= Adelusi Adeluyi =

Nigerian pharmacist and Minister

Prince Julius Adewale Adelusi-Adeluyi (born 2 August 1940) is a Nigerian pharmacist, legal practitioner and former Minister of Health and Human Resources.

He is the founder and chairman of Juli Plc, the first indigenous promoted company quoted on the Nigerian Stock Exchange in 1986.

Adelusi-Adeluyi attended the Nigerian College of Arts, Science and Technology, Ibadan (1959–1961) to obtain his GCE advanced level in science subjects. The campus became the starting venue for the University of Ife when it was created in 1961. He graduated in 1965 and was elected the Secretary-General of the International Student Conference at their annual conference in Christchurch, New Zealand.
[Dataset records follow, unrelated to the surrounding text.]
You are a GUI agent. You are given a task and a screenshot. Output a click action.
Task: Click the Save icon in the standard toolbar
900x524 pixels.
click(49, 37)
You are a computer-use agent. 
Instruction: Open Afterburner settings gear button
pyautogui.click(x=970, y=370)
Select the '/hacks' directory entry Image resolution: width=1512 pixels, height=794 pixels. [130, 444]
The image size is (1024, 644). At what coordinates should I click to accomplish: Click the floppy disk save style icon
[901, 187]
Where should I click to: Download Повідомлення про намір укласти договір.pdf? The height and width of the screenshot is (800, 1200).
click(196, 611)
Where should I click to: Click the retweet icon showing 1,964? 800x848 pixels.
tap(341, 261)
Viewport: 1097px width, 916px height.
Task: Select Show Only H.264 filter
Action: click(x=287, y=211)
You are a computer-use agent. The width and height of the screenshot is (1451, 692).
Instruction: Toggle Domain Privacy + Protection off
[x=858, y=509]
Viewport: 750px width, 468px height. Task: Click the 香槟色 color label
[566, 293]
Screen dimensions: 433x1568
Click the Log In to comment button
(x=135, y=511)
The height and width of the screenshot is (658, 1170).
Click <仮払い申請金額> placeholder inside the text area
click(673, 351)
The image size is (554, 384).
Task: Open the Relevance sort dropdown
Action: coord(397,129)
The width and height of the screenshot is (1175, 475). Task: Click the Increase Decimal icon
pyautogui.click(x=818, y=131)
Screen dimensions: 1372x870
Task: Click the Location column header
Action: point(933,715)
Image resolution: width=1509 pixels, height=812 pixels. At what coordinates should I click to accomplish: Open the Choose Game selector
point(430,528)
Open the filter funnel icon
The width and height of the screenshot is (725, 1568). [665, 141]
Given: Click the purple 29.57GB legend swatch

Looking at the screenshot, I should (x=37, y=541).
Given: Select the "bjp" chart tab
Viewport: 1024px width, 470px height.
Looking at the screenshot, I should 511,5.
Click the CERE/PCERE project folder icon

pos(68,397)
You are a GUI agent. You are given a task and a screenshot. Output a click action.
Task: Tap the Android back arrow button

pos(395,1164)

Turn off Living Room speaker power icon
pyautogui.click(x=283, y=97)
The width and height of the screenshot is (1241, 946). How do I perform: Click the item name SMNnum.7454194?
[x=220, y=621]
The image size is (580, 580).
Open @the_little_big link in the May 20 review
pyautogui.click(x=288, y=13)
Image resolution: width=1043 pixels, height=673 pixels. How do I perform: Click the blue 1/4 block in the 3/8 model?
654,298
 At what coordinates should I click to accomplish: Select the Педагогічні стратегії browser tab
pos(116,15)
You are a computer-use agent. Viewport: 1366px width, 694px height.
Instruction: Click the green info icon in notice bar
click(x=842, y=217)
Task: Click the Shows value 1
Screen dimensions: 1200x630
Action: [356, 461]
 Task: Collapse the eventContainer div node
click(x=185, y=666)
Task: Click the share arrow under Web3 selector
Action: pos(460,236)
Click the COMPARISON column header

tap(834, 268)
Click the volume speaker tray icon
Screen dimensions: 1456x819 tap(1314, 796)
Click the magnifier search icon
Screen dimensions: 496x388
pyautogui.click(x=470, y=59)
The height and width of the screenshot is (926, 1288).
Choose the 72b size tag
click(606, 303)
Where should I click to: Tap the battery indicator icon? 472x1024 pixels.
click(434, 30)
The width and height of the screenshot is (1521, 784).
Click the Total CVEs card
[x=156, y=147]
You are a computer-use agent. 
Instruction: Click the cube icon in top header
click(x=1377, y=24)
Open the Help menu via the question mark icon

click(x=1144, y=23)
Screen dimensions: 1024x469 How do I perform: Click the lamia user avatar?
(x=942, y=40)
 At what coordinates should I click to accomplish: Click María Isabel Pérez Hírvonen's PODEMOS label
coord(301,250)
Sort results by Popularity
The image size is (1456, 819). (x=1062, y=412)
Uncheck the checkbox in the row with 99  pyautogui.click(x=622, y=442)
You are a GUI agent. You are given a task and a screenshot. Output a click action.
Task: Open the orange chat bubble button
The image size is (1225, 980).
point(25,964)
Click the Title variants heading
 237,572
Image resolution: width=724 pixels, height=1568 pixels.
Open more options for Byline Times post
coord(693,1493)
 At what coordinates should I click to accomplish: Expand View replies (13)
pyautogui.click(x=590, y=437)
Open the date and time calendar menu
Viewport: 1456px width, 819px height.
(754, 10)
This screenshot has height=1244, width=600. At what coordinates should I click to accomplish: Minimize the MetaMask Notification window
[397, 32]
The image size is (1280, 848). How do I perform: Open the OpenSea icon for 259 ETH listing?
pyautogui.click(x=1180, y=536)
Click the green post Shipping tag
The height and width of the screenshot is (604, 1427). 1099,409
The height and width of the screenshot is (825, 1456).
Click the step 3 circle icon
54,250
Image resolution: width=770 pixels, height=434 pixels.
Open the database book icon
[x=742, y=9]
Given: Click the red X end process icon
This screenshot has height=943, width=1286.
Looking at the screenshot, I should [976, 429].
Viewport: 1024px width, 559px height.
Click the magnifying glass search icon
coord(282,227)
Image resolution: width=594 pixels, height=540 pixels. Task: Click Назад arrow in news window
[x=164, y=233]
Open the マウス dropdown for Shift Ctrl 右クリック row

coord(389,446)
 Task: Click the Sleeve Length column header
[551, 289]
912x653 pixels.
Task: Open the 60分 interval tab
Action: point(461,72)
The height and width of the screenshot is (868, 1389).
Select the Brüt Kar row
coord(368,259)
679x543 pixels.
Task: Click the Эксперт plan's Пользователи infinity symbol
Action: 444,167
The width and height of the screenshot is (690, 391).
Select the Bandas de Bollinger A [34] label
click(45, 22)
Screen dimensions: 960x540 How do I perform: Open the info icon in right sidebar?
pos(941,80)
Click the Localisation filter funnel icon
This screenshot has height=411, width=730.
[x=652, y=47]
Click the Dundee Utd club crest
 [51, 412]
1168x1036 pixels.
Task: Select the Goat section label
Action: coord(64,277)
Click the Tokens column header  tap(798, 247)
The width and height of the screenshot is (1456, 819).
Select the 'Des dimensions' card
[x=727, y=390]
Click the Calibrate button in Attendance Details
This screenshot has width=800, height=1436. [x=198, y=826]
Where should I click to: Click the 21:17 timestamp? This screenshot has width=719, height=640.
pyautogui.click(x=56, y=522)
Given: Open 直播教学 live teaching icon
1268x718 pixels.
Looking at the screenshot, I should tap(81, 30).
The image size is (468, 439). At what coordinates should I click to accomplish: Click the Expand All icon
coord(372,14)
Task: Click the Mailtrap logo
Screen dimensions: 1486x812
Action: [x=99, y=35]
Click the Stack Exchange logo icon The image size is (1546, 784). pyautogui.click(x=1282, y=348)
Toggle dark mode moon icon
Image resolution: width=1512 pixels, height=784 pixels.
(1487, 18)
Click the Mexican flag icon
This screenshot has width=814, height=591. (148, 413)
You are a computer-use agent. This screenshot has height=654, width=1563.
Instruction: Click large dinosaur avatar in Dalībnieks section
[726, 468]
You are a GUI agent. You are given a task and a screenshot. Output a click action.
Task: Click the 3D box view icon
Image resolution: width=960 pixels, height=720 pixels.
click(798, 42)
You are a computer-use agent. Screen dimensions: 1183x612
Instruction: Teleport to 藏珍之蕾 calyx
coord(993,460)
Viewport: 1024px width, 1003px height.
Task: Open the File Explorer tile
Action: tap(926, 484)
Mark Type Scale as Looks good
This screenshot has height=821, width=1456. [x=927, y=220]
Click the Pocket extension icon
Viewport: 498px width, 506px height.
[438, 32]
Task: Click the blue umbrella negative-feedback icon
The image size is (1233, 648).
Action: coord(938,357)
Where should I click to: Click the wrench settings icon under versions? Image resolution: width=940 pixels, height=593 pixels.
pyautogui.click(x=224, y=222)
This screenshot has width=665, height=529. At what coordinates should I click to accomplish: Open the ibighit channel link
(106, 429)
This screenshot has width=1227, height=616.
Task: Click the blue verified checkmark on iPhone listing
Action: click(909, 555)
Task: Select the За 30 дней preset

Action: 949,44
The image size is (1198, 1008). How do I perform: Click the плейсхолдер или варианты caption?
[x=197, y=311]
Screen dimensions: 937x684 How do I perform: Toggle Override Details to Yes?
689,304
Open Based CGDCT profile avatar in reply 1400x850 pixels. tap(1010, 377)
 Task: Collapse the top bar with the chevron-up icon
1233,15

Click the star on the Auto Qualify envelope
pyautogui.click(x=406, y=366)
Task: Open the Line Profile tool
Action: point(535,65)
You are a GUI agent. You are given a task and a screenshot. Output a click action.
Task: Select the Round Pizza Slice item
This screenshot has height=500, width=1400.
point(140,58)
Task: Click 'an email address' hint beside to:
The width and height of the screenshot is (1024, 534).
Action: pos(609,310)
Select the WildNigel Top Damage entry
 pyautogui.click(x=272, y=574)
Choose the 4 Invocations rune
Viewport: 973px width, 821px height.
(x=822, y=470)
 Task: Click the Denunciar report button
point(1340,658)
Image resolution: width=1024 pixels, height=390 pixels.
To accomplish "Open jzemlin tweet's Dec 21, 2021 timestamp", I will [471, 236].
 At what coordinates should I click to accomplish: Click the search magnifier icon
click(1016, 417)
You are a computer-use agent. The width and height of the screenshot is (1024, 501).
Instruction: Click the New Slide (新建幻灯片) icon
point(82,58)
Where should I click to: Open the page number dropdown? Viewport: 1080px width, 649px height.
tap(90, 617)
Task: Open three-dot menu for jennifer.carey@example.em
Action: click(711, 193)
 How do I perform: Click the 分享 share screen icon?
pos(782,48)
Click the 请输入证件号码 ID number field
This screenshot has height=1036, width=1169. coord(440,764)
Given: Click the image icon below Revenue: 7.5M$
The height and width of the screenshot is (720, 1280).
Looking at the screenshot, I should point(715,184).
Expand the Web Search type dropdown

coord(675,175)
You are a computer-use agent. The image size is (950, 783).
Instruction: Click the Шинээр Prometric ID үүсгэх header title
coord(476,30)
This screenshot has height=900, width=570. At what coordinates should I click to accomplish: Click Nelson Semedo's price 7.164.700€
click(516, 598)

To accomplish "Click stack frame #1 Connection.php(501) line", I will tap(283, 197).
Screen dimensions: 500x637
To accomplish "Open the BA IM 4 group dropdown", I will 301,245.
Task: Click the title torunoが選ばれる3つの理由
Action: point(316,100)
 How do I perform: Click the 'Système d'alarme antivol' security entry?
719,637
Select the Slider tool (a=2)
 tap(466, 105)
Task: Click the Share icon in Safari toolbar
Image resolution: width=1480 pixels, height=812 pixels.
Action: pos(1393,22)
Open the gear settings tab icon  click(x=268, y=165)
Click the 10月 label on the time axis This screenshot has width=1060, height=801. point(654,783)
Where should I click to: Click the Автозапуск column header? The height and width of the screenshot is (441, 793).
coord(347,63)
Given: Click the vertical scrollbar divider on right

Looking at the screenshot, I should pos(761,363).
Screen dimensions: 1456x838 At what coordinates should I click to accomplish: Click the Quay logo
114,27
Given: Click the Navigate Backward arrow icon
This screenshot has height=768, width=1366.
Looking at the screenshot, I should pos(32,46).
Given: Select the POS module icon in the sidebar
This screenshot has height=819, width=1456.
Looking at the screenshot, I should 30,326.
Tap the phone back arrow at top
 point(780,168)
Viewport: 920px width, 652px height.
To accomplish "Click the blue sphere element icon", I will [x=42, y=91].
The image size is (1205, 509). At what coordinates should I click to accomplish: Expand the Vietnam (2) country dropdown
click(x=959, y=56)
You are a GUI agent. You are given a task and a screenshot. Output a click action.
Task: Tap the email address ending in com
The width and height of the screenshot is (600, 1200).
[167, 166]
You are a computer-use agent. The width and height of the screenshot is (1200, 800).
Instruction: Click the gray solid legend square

He joined the Rotary club of Ikeja in 1969 and was elected the district-governor-elect for District 210 covering West Africa. In 1982, he became the first District Governor of Rotary District 911 upon carving out Nigeria from District 210. In his capacity, he laid a solid foundation for the growth of Rotary in Nigeria. He received a letter of Commendation form President Shehu Shagari for his role for the promotion of service organizations in Nigeria. District 911 was specifically recognized at the Toronto Rotary International Convention in 1983. He is a recipient of several awards from Rotary and other international service organizations.

Adelusi-Adeluyi is also a past Group Chairman of Oodua Investment Conglomerate, a founding and distinguished Fellow of the Institute of Directors (DFIoD), Nigeria, the pioneer President of the Nigeria Academy of Pharmacy and Fellow of the Nigerian Institute of Management.

He is also a former National of the Nigerian-America Chamber of Commerce and the Chairman Board of Trustees of the Chamber. He also served as the President of the National Institute of Policy and Strategic Studies (NIPSS).